Class counsel has consulted with securities, accounting, bankruptcy and tax experts who have unanimously advised that CIT’s most recent filings, which treat the loans as “non-accrual” loans, have no effect whatsoever on SLX’s ability to collect from you the full amount of the loans if they prevail. The following is a lay explanation obtained by Mr. August of why a lender, under the circumstances present here, may make a change in how a loan is accounted on its books. It explains that “non-accrual” is not the same as walking away from a loan and that characterizing a loan portfolio as in “non-accrual”, has no impact on a lender’s ability to collect in any way:

Normally, the lender will treat itself as receiving income as interest comes due—accrues—on the loan. Under normal circumstances, the lender can expect to actually receive the cash in a very short period of time afterward. When a borrower defaults and does not pay its interest, and the default continues for several months, the lender will reach the point where it begins to doubt if it will ever receive the cash for the interest that is accruing. At that point, it does not make business sense and, in fact, is in many cases against federal securities laws, to keep acting as if the lender were receiving income. As a result, the lender places the loan on “nonaccrual”, and stops posting income from the loan. This is a bookkeeping and accounting action only.

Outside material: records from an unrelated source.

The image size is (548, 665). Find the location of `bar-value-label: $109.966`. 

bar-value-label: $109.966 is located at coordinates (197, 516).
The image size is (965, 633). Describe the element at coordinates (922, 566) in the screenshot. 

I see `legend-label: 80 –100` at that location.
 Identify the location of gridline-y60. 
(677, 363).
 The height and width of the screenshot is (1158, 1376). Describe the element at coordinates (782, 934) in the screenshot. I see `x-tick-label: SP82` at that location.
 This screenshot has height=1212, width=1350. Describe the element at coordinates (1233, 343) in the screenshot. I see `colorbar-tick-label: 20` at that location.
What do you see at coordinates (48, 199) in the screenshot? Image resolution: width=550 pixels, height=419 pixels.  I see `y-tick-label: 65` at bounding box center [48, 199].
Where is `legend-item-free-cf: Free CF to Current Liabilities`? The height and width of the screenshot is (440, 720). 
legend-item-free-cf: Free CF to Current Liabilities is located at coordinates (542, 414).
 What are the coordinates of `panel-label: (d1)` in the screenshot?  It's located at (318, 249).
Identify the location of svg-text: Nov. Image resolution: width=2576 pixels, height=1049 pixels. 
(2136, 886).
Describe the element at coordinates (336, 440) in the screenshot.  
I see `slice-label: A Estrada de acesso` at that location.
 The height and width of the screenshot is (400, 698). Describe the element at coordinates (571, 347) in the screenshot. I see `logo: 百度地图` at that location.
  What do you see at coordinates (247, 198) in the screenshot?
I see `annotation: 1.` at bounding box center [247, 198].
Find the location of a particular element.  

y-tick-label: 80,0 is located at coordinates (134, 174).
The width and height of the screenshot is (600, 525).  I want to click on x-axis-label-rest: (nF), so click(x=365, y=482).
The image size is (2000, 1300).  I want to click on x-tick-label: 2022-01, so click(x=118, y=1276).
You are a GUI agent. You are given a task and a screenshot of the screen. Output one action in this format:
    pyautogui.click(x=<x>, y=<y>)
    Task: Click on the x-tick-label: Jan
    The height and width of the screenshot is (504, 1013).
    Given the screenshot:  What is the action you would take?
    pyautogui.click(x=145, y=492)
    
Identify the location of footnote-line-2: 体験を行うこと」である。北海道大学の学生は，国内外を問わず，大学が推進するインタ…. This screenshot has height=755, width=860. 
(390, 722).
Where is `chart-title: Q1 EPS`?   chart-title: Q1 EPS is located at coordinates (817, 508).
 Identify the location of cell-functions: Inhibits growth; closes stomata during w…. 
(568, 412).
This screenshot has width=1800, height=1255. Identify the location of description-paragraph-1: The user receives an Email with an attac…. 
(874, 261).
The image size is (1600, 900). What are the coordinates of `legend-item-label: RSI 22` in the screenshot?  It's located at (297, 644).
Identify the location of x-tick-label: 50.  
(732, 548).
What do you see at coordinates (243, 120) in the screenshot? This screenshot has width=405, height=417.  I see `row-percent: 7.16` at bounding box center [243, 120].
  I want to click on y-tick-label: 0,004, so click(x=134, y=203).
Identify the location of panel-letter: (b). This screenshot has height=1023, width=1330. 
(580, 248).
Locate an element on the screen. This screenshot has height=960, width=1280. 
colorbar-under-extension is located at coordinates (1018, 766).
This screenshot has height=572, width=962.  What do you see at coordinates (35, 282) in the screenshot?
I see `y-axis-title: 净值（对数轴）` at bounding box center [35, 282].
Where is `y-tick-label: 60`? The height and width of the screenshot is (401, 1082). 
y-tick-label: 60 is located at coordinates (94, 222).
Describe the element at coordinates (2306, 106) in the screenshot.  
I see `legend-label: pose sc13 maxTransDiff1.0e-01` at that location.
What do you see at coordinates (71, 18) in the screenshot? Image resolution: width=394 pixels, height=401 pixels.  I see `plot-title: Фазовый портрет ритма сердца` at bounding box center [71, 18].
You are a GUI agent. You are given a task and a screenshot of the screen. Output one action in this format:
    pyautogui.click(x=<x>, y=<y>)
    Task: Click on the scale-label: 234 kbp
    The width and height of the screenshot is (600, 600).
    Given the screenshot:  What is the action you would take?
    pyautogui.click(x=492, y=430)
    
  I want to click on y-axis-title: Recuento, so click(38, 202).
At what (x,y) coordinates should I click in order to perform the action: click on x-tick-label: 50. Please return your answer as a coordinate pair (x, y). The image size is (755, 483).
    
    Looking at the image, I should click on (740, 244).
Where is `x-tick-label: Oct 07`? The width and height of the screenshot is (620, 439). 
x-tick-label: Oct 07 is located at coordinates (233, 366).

It does not mean the lender will not attempt to collect every nickel of money due to it.

Because there has been no collection activity on the SSH loans for more than two years, CIT is obligated to treat the loans as “non-accrual” loans in its SEC filings. However, CIT’s compliance with federal “Fresh Start Accounting” rules does nothing to change the realities of SLX’s ability to collect the SSH loans. Please do not think or believe otherwise."

I agree with Andy August's analysis. In my own bankruptcy practice, I have seen many instances of banks collecting on or selling old debts that others described as having been "written off."

As of today, Judge Merryday has neither approved of nor rejected the proposed settlement, nor has he given any indication of when he will issue his ruling. I will post complete information about his ruling as soon as the ruling is made.